Hospital visitation rights. Due to confidentiality laws surrounding healthcare procedures, often only immediate family are permitted to visit people who become incapacitated and so cannot communicate their own wishes about who visits them in the hospital. Under these circumstances, same-sex partners were not previously guaranteed visitation rights.
Health insurance. Many healthcare family plans will only cover immediate family members; previously, same-sex partners were often not recognized as immediate family and so were not eligible for health insurance benefits through many employers.
But we all know that this isn’t just about legal rights. If it was, why would anyone oppose it? This is also about national identity. American conservatives are frightened because this symbolizes a divorce of the standards of the U.S. federal government from the Christian religion. In theory, it has always been the case that church and state were separate in the United States. The Founding Fathers, though most believed in the benefit of religion, recognized the diversity of the early colonists; though all of the colonies were predominantly Christian, they had come from a variety of Christian stripes in an era when those differences were very important.
The Puritans had originally fled England because they were persecuted for following the wrong strain of Christianity, according to the Church of England; which, in the days not long after Europe fought bloody wars over the differences between Protestantism and Catholicism, made them practically two different religions.
Others were Quakers, Masons, and other groups that, while Christian, were largely shunned and feared by the more dominant Christian factions. The 13 colonies were arguably as diverse in religious and national character as the States are today. And yet, somewhere along the line, America lost touch with the intent of separation of church and state.

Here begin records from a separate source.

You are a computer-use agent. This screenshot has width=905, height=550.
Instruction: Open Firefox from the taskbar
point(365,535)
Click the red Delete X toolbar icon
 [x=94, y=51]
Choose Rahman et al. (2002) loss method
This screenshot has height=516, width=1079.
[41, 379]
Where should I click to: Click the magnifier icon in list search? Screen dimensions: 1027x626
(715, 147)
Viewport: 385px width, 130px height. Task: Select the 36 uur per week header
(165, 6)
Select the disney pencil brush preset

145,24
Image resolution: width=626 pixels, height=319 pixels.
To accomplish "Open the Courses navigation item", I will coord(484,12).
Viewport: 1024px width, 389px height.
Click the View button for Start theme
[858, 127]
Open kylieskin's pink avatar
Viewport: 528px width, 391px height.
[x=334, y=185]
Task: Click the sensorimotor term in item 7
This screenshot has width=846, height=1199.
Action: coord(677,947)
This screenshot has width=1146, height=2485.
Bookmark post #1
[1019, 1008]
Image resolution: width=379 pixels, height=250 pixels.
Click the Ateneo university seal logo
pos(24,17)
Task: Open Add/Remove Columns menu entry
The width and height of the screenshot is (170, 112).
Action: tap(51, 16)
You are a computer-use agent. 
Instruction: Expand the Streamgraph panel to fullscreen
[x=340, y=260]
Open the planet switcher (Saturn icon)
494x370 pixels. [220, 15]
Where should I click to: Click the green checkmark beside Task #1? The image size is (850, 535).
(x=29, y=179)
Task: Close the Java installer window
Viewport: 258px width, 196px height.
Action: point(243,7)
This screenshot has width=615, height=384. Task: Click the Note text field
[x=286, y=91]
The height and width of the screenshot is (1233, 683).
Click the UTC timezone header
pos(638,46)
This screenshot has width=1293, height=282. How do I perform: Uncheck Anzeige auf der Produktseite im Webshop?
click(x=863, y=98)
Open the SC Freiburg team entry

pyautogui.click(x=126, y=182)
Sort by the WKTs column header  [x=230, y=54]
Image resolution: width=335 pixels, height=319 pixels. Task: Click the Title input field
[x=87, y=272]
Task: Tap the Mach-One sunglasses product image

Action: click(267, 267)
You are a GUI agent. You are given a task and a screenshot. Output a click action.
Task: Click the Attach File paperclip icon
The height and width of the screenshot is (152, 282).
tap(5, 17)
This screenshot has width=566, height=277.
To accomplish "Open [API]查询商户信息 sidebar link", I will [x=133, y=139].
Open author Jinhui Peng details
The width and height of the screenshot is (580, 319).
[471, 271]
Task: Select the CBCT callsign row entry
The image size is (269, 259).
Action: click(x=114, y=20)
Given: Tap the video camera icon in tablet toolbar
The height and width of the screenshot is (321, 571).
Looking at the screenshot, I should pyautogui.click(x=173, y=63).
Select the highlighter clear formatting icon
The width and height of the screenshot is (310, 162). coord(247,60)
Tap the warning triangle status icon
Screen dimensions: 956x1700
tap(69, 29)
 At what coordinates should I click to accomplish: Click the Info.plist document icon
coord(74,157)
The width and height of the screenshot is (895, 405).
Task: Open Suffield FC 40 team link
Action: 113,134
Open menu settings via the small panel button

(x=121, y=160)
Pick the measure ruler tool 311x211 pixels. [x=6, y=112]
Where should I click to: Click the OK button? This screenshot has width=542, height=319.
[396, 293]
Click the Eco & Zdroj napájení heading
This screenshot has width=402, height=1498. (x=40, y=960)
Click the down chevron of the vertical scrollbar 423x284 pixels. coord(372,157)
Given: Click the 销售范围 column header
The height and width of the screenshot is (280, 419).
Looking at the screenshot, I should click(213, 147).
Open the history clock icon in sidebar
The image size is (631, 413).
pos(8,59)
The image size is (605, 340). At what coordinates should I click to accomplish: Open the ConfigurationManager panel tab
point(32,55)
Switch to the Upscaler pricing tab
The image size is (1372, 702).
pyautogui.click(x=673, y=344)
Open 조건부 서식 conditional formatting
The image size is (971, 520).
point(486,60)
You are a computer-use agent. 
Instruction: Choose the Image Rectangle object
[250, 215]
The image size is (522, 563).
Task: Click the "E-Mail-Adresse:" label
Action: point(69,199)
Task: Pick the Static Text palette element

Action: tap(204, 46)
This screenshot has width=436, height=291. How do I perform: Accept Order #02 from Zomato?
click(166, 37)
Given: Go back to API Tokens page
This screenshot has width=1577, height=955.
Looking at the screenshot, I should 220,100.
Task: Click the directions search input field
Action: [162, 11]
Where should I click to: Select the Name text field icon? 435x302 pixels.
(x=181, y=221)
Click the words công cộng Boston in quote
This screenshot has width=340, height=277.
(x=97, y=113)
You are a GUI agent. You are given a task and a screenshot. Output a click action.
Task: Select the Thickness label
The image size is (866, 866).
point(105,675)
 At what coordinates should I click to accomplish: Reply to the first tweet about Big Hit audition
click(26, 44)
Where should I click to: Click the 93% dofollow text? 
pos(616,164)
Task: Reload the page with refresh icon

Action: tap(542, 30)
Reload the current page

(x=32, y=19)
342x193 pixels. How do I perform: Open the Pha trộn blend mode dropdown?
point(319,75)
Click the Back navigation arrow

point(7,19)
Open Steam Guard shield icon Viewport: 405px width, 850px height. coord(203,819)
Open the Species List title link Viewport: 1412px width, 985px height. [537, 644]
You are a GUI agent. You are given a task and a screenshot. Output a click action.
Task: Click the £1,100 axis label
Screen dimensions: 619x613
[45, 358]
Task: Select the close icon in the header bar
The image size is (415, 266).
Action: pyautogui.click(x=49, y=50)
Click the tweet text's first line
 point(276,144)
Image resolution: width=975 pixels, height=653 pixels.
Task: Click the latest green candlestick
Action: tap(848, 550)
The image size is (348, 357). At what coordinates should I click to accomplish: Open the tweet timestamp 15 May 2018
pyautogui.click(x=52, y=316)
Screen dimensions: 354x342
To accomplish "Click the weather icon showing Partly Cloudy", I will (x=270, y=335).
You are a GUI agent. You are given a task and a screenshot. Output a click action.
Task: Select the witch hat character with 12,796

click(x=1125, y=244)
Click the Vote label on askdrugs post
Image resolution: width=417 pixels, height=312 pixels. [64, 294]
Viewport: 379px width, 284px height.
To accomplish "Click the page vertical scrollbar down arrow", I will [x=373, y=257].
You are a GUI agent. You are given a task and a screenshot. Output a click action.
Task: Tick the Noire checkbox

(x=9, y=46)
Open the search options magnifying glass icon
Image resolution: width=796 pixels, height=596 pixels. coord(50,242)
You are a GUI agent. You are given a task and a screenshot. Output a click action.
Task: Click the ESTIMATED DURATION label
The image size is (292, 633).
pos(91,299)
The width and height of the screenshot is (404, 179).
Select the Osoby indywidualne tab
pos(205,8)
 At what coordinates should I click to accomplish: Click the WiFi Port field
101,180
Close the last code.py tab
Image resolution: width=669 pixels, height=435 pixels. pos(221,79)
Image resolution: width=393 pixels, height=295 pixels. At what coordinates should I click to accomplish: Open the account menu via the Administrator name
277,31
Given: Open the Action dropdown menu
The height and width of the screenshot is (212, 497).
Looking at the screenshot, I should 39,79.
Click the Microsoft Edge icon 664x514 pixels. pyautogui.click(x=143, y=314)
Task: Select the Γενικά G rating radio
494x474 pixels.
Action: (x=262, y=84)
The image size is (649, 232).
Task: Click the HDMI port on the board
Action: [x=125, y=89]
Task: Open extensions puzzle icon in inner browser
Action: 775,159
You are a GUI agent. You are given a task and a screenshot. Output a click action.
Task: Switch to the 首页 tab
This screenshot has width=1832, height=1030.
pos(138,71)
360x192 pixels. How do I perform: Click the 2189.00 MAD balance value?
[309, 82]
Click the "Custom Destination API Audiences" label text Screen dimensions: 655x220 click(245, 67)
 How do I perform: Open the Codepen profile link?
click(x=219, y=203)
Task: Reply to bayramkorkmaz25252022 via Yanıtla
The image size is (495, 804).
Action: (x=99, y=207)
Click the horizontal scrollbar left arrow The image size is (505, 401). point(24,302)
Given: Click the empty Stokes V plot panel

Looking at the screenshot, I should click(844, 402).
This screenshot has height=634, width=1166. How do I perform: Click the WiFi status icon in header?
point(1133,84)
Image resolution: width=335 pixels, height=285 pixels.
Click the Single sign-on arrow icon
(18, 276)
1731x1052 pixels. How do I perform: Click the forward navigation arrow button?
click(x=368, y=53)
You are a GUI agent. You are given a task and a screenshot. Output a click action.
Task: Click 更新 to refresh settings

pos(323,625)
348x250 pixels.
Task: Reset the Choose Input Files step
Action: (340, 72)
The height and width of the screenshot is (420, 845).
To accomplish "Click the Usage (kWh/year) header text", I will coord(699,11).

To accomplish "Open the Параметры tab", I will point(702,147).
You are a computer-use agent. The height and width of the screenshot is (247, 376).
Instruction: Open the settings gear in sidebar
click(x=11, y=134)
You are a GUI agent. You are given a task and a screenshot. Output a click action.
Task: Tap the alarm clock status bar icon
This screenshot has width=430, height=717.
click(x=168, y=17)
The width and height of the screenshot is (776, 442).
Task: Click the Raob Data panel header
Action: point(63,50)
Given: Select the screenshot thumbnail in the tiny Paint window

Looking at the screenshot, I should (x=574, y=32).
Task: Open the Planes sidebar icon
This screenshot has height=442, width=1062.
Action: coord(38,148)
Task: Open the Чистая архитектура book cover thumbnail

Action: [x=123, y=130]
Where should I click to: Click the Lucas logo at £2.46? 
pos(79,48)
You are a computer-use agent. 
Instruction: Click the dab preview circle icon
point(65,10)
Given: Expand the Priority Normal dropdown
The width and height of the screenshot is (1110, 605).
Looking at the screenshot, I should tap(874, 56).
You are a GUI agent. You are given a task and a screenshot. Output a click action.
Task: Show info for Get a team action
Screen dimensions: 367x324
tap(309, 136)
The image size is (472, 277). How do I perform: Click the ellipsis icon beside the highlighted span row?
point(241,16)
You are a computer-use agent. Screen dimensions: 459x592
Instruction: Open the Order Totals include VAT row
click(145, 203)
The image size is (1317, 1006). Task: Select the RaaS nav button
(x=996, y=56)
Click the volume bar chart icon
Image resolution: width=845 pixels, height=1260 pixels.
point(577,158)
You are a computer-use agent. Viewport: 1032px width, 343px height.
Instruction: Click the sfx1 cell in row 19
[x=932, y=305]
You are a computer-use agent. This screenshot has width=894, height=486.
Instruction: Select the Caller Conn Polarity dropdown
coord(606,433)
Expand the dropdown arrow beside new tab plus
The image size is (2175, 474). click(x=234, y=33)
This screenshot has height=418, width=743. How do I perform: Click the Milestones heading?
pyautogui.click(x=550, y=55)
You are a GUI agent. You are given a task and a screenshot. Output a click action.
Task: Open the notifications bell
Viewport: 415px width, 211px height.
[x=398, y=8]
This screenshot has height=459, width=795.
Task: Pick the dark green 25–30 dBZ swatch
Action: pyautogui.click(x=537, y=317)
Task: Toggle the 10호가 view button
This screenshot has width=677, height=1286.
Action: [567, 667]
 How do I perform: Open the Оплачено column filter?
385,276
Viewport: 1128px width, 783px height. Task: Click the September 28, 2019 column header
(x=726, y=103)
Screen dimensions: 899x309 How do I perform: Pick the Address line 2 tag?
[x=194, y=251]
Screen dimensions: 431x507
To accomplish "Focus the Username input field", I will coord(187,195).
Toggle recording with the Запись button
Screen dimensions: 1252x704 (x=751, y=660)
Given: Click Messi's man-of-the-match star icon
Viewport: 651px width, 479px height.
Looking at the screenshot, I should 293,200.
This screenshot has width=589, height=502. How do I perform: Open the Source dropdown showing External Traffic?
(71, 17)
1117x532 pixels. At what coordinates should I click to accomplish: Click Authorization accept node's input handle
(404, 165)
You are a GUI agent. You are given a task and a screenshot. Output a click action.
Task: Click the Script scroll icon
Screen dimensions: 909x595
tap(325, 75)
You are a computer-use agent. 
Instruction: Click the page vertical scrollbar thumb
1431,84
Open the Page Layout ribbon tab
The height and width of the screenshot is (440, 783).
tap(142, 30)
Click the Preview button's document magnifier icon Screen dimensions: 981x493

Somewhere along the line, being a God-fearing Christian became part of being American in the eyes of many Americans. I would place this “somewhere” in the mid-20th century. It was in 1954, after all, that “under God” was added to the Pledge of Allegiance, which had previously simply read “one nation, indivisible.” It was in this mid-20th century, during the U.S.’s culture war with the Soviet Union, that the Soviets established atheism as a state religion and we tried our damnedest to establish Christianity as ours. Now, we seem to be rejecting that national identity – and there is a deep-seated fear in the minds of many Americans, arguably tracing back to the Cold War, that rejecting a Christian identity means embracing an atheist one.
It follows, in the minds of these people, that rejecting a Christian identity means that Christians will be endangered in the U.S., just as they were in the Soviet Union. Let’s not make them right. It’s easy to say “there is no risk of that – we would never persecute people for having beliefs different from our own.” And yet, the Christians who are upset about the legalization of gay marriage say the same thing. It is so easy to accidentally do.
It is not uncommon in Internet circles to hear Christians being slammed. I routinely need to police my own comment section – both for Christians being abusive towards non-Christians, and for non-Christians being abusive towards Christians. Hatred is a cycle. Let’s not continue it.
"Breaking the cycle of violence is the most important thing we can do. It is also the most difficult."